CHP Bursa Milletvekili ve Parti Meclisi Üyesi Nurhayat Altaca Kayışoğlu, Bursa’nın Kestel ilçesinde zirai don nedeniyle mağduriyet yaşayan incir üreticilerini ziyaret etti.
“BURSA’DA YETİŞEN KARA İNCİR ÜRETİCİLERİNİN ZARARI MUTLAKA VE HEMEN GİDERİLMELİDİR”
Kestel Ziraat Odası Başkanı Eyüp Kılıç ve CHP Kestel İlçe Başkanı Yıldıray Atlı ile beraber incir bahçesinde incelemelerde bulunan Altaca Kayışoğlu, ürünleri zarar gören çiftçilerin mağduriyetlerinin çözülmesi için hükümete çağrıda bulundu. Şunları ifade etti:
“Bursa’nın kara inciri, coğrafi işareti olan bir üründür. Bursa’da yaklaşık 30 bin kara incir yetişiyor, İngiltere’de Kraliçe’ye gönderilirken, özellikle Kraliçe geldiğinde Bursa’nın kara incirini yediği herkesin malumudur. Don olayı sonrası kara incirler hasar gördü ve artık büyüme şansları kalmadı. Tarım Bakanlığı maalesef bu zararları kapsamaya almamıştır. Buradan bütün Bursa’daki kara incir üreticilerinin zararlarının mutlaka ve derhal giderilmesi gerektiğini vurgulamak istiyoruz.”
“BİR KİLO BUĞDAYA MUHTAÇ OLDUK, YARIN BİR TANE MEYVEYE DE MUHTAÇ OLACAK BU ÜLKE”

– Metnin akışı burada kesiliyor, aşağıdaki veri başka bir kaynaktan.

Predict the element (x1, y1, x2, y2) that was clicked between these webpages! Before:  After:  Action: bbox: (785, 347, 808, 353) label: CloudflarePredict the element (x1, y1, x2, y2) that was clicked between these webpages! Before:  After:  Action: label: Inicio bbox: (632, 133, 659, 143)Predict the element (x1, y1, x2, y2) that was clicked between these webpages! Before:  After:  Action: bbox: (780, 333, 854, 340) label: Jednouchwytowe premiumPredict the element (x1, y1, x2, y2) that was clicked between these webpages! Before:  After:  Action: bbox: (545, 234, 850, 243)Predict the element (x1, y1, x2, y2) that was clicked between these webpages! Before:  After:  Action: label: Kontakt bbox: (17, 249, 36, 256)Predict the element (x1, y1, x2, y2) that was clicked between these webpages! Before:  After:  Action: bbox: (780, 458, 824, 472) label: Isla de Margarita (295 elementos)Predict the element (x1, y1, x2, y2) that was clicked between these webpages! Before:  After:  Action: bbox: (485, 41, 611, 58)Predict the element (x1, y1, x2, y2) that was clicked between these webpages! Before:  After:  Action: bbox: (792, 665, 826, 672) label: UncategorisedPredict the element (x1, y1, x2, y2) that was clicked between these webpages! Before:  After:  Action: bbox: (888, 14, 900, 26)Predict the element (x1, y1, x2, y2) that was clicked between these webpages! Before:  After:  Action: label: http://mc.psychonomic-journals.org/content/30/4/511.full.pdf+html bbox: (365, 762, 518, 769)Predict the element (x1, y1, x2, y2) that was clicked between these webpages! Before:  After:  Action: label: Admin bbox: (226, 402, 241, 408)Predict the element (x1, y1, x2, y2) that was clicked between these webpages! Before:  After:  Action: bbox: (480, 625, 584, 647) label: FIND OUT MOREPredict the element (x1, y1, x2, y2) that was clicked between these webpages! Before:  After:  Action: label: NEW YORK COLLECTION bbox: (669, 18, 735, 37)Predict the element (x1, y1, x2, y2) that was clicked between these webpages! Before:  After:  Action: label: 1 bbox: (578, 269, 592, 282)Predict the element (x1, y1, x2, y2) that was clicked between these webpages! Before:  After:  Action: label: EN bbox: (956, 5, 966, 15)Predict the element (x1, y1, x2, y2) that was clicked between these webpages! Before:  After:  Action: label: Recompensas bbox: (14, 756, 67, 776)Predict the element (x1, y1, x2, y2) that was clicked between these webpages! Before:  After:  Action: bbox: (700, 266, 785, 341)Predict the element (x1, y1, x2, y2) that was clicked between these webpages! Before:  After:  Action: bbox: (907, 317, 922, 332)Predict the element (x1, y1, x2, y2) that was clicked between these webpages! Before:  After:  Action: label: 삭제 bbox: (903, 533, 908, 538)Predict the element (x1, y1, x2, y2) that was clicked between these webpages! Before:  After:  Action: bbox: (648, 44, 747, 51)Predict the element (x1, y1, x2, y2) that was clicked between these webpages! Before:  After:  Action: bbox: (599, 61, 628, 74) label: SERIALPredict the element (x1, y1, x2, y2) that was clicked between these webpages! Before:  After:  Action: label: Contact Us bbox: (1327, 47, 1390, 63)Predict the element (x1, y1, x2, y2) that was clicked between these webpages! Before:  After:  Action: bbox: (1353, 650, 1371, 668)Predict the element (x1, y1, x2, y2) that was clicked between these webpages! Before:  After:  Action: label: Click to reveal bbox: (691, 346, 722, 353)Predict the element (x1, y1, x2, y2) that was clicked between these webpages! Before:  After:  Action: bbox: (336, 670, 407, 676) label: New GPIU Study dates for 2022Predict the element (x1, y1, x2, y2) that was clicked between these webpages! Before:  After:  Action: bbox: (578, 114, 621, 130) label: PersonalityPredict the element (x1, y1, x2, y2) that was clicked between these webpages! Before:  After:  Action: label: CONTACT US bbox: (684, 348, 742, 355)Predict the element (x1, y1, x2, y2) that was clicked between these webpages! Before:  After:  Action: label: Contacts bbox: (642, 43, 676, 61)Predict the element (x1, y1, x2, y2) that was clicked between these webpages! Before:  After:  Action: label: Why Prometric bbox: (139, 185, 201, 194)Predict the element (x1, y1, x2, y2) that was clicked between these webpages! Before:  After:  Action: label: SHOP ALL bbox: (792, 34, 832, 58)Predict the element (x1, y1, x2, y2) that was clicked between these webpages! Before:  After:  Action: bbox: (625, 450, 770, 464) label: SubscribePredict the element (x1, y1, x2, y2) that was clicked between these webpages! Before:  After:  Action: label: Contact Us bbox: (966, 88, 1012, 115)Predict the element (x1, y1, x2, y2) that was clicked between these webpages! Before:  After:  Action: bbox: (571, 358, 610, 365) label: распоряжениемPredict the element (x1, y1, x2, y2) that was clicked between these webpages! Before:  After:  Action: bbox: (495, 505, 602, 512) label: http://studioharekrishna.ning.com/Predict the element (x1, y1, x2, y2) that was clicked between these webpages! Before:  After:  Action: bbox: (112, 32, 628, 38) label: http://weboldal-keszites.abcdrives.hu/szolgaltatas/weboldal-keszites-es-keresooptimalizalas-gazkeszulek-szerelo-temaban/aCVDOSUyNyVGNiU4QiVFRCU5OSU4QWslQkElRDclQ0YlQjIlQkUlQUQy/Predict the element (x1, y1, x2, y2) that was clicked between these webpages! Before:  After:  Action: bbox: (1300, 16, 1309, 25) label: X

Ziraat Odası Başkanı Eyüp Kılıç ise düşüncelerini şöyle dile getirdi:
“Biz sorumluların burada olmasını beklerdik, bu işi omuzlayanların burada olmasını arzulardık. Çiftçimizin sorunlarına bir çözüm bulunsun. ‘Ben zarardan çıkardım’ ne demek, neyi çıkardın zarardan? Aklı selim biri bana bunu açıklasın. Bizim elimizde kara incirin zararına ilişkin raporlar mevcut. Ancak Tarım Bakanlığı, kara inciri ve Trabzon hurmasını zarar kapsamından çıkarmış durumda. Ben insan değil miyim? Bu incir bahçesinin sahibi çiftçi değil mi? Bunun hesabını kim verecek? Kestel’de 450 dönüm Trabzon hurması ve 2 bin 500 dönüm siyah incir bahçemiz var. Normalde üründen para kazanamıyoruz, alternatif olarak ürün yetiştirmeye çalışıyoruz. Senin bize teşekkür etmen gerekirken, bileklerimizi bağlıyorsun. Her şeyi ithal ediyoruz. Bizim suçumuz köylü olmak mı, üretmek mi? Bu çiftçi sahipsiz, biz sahipsiziz. Birileri bize sahip çıksın yoksa gidiyoruz. Bir kilo buğdaya muhtaç kaldık, yarın bir tane meyveye de muhtaç olacağız. Gelecek nesillerimize verecek bir hesabımız olmaz.”